L'industrie se spécialise dans les tapisseries de laine fine, notamment celles d'Arras qui sont vendues pour décorer les palais et les châteaux partout en Europe. Peu de ces tapisseries ont survécu à la Révolution française : des centaines y sont brûlées pour récupérer les fils d'or tissés. Au XVIe siècle, la Flandre devient le principal centre de production européen de la tapisserie avec les villes d'Audenarde, de Bruxelles, de Grammont et Enghien. De nombreux exemplaires de cette époque existent encore, démontrant le détail complexe des motifs et des couleurs. Au XVIIe siècle, la tapisserie européenne imite la peinture, la couleur prenant désormais plus d’importance que les effets de tissages.

La tapisserie contemporaine

Des artistes contemporains créent des cartons pour qu'ils soient réalisés en tapisserie.

On parle alors d'artistes cartonniers qui, le dessin effectué sur une commande ou un travail personnel, font exécuter leurs œuvres par des liciers de manufactures de tapisseries comme celles d'Aubusson ou des ateliers indépendants.

On peut citer Jean Lurçat, Jean Picart le Doux, Loewer, Le Corbusier, Calder, Jacques Lagrange, Enrico Accatino, Marc Petit, Nicolas de Staël, Serge Poliakoff, Charles Lapicque, Alfred Manessier, Jean Le Moal, Henri-Georges Adam,Édouard Pignon, Gustave Singier, Lanskoy, Linder, Alberto Magnelli, Michel Seuphor, Zadkine, Debré, Georges Chazaud et, surtout, Dom Robert qui a grandement participé au renouveau de la tapisserie dans la seconde moitié du XXe siècle.

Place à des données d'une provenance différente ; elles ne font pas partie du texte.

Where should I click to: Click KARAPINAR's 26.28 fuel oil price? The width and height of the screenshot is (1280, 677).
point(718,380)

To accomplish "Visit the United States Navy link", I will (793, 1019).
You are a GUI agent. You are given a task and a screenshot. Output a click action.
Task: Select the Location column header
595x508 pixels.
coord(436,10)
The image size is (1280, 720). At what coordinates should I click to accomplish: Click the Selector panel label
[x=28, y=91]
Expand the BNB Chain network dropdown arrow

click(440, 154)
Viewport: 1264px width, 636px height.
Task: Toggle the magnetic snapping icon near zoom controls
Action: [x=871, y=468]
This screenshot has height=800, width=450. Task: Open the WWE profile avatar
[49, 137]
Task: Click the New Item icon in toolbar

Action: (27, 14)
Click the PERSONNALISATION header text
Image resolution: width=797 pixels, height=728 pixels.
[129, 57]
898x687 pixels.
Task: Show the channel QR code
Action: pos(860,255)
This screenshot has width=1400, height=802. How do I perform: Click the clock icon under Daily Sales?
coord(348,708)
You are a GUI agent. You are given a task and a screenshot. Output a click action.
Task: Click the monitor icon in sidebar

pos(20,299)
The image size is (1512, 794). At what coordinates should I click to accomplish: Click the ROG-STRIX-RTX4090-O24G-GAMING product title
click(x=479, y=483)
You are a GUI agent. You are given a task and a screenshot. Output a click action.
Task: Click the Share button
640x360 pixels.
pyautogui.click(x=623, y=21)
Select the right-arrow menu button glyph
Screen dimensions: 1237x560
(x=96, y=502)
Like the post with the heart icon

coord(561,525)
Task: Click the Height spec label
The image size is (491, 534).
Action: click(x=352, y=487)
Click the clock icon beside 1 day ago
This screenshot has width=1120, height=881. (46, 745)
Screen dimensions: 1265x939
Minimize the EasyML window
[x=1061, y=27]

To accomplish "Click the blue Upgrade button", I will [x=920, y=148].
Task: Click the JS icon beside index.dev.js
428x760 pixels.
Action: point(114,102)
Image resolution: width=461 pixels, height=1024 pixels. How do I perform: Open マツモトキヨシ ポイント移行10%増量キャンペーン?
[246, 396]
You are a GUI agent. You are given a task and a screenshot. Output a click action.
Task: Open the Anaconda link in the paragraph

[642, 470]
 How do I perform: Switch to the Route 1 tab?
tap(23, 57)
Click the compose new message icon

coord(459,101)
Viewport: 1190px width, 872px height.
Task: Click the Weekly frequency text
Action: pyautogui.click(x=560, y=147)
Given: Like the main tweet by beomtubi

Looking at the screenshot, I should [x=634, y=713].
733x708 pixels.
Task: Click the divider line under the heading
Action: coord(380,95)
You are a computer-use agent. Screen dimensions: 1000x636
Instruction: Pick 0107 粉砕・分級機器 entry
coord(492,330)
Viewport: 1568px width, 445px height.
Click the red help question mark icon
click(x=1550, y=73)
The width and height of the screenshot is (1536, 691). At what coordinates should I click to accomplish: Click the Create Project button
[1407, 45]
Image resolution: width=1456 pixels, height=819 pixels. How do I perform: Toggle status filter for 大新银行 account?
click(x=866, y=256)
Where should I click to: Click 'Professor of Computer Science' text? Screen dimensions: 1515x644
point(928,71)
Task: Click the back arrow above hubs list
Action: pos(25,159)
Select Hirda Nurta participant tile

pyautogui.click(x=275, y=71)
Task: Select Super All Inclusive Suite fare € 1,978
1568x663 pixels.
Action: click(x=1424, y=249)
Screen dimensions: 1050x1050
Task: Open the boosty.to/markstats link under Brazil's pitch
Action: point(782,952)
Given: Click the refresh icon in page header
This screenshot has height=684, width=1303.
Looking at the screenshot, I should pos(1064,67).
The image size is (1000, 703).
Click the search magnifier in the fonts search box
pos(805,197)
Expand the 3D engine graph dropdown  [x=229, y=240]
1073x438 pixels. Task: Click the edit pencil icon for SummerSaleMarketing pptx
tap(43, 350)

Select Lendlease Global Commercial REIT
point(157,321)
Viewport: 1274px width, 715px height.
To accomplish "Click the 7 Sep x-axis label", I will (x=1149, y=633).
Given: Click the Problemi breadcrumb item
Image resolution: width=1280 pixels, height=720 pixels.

À l'Académie royale des beaux-arts de Bruxelles et à l'Académie des beaux-arts et des arts décoratifs de Tournai, il existe toujours un atelier de tapisserie où les étudiants-artistes peuvent profiter de métiers hautes-lices et basses-lices pour leur propre création.

Quelques tapisseries remarquables

L'une des dix tapisseries de la tenture de David et Bethsabée du XVIe siècle.
  • La tenture de David et Bethsabée exposée au musée national de la Renaissance d'Ecouen est sans doute l'ensemble le plus connu de l'époque Renaissance. Cette œuvre de grandes dimensions fut tissée à Bruxelles entre 1510 et 1515. Constituée de dix pièces, elle est longue de 75 mètres et haute de 4,5 mètres (totalisant donc 340 m²). Le nom de ses auteurs demeure inconnu. Il s'agit d'un récit biblique. Le musée national de la Renaissance expose bien d'autres tapisseries du XVIe siècle, provenant de toute l'Europe.
Christ en Gloire pour la cathédrale de Coventry, carton de Graham Sutherland.

Manufactures et musées

Notes et références

  1. Les deux orthographes sont admises.
  2. Exemple célèbre de tapisserie de lices : L'Apocalypse à Angers.
  3. Sur le site web de la ville est fournie une présentation des techniques de restauration. Cette activité joua un grand rôle dans l'histoire de la ville.
  4. Sur le site du musée de la Renaissance.
  5. Sur le site du musée du Moyen Âge.
  6. Edina Bernard, Pierre Cabanne, Jannic Durand, Gérard Legrand, Histoire de l'art du Moyen Âge à nos jours, Paris, 2006, pp. 132-133.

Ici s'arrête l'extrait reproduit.